史上初のCSファースト&ファイナルステージ先頭弾だ。楽天茂木栄五郎内野手(23)が初回先頭で、左越えの1発を放った。西武とのファーストステージ第2戦でも、先頭打者弾をマーク。2年目のリードオフマンの活躍で第1戦を勝ち取った。これで1勝1敗。下克上日本一へ、最高の幕開けとなった。
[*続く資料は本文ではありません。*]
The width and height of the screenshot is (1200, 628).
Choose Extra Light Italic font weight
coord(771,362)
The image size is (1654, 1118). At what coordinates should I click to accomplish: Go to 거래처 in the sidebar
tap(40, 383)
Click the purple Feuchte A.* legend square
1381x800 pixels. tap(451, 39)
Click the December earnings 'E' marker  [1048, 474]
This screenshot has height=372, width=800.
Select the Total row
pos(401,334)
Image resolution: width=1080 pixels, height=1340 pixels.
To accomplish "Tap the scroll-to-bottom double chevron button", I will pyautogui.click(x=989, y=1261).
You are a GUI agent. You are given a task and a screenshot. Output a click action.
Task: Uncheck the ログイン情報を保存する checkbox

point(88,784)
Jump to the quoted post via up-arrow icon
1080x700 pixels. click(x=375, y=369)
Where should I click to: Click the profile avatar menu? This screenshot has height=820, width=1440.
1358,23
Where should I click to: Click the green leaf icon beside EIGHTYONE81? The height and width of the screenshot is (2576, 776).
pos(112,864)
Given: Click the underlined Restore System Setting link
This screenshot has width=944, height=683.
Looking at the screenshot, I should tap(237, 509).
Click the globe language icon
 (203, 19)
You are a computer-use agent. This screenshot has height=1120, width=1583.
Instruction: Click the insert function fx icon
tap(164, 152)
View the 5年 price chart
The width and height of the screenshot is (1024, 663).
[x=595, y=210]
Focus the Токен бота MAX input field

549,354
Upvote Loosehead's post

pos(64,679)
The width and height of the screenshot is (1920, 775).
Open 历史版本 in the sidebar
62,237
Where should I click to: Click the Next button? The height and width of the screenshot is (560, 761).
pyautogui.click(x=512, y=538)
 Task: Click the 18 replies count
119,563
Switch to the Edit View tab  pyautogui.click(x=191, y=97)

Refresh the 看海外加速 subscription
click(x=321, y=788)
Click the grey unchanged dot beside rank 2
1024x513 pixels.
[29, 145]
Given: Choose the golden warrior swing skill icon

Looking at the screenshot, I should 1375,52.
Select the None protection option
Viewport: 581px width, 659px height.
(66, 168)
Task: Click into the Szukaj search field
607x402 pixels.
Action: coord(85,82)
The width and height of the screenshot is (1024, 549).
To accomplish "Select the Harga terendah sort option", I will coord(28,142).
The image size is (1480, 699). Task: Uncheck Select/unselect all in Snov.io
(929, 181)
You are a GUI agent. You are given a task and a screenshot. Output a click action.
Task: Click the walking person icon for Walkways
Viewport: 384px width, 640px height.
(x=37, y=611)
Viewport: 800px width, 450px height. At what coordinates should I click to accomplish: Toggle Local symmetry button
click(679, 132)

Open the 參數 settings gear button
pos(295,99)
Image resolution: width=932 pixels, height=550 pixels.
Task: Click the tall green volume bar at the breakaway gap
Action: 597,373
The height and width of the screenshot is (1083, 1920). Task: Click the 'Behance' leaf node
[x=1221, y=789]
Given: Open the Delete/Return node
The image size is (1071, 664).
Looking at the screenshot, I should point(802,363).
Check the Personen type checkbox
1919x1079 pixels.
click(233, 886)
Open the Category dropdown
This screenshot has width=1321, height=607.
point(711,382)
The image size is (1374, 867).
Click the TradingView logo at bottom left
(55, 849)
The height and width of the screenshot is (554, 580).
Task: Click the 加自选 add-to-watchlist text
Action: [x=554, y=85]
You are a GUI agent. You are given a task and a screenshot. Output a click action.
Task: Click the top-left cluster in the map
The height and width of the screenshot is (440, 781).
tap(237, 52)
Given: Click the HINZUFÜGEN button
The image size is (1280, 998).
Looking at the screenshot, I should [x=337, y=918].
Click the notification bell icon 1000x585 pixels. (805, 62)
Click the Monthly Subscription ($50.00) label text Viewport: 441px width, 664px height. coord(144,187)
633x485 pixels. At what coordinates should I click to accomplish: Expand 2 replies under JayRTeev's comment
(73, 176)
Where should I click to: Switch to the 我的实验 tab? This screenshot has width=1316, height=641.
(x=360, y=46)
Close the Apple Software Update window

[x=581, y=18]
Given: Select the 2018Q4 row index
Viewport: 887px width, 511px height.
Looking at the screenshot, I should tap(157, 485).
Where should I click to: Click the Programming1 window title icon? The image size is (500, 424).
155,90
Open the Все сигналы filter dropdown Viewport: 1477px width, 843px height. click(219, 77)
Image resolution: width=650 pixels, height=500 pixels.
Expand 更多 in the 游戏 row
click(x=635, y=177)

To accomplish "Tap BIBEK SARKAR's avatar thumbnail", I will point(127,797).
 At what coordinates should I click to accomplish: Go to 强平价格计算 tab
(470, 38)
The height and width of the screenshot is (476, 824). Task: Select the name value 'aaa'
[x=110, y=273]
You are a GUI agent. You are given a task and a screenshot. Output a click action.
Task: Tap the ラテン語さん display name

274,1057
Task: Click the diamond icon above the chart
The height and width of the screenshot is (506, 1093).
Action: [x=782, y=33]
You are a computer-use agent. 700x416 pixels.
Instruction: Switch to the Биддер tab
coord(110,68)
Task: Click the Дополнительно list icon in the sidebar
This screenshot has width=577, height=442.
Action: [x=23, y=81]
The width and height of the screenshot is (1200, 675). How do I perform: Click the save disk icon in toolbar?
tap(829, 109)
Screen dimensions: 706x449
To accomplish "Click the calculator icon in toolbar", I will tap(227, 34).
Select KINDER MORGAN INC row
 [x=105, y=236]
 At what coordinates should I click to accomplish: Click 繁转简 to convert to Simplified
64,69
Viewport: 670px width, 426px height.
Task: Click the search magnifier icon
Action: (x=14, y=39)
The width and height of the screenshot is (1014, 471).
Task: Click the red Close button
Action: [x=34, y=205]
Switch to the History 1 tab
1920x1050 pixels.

 茂木が迷いなく、振り切った。1回先頭カウント1-1からの3球目、東浜が投じる初めての直球だった。高め143キロをグッと押し込んだ。プレーボールから約45秒。待望の先制点が左翼席で着弾した。3日前、西武とのファーストステージ第2戦でも先頭打者弾を放った。「短期決戦は何が起こるか分からない。先制点欲しい場面で取れたこと大きい。史上初は知らなかった」と喜べば、梨田監督も「彼の魅力。相手に強烈なインパクトを与える。勢いが出る」と深くうなずいた。

 最初の直球を狙い打った先頭弾は、父龍夫さん(65)から授かった人生訓のたまものだった。父は、スマートフォン全盛の現代でも携帯電話を持たない。「便利だからこそ、頼ってしまうと、人との約束がおろそかになる気がして。何日の何時にどこで会おう、という決めごとがあいまいになる。簡単にキャンセルもできる。子供たちには、約束はきっちり決めて、責任を持つということを教えてきました」と息子に信念を伝えてきた。

 時代を逆走してもいい。決断を曲げるな。骨太な父の教えに育てられた茂木は「本当に厳しい人。礼儀やあいさつは、かなり怒られた記憶がありますね。でも物事への決断という点を厳しく言われた。ブレるなとか、1度決めたことはちゃんとやれとか」と幼少期を振り返る。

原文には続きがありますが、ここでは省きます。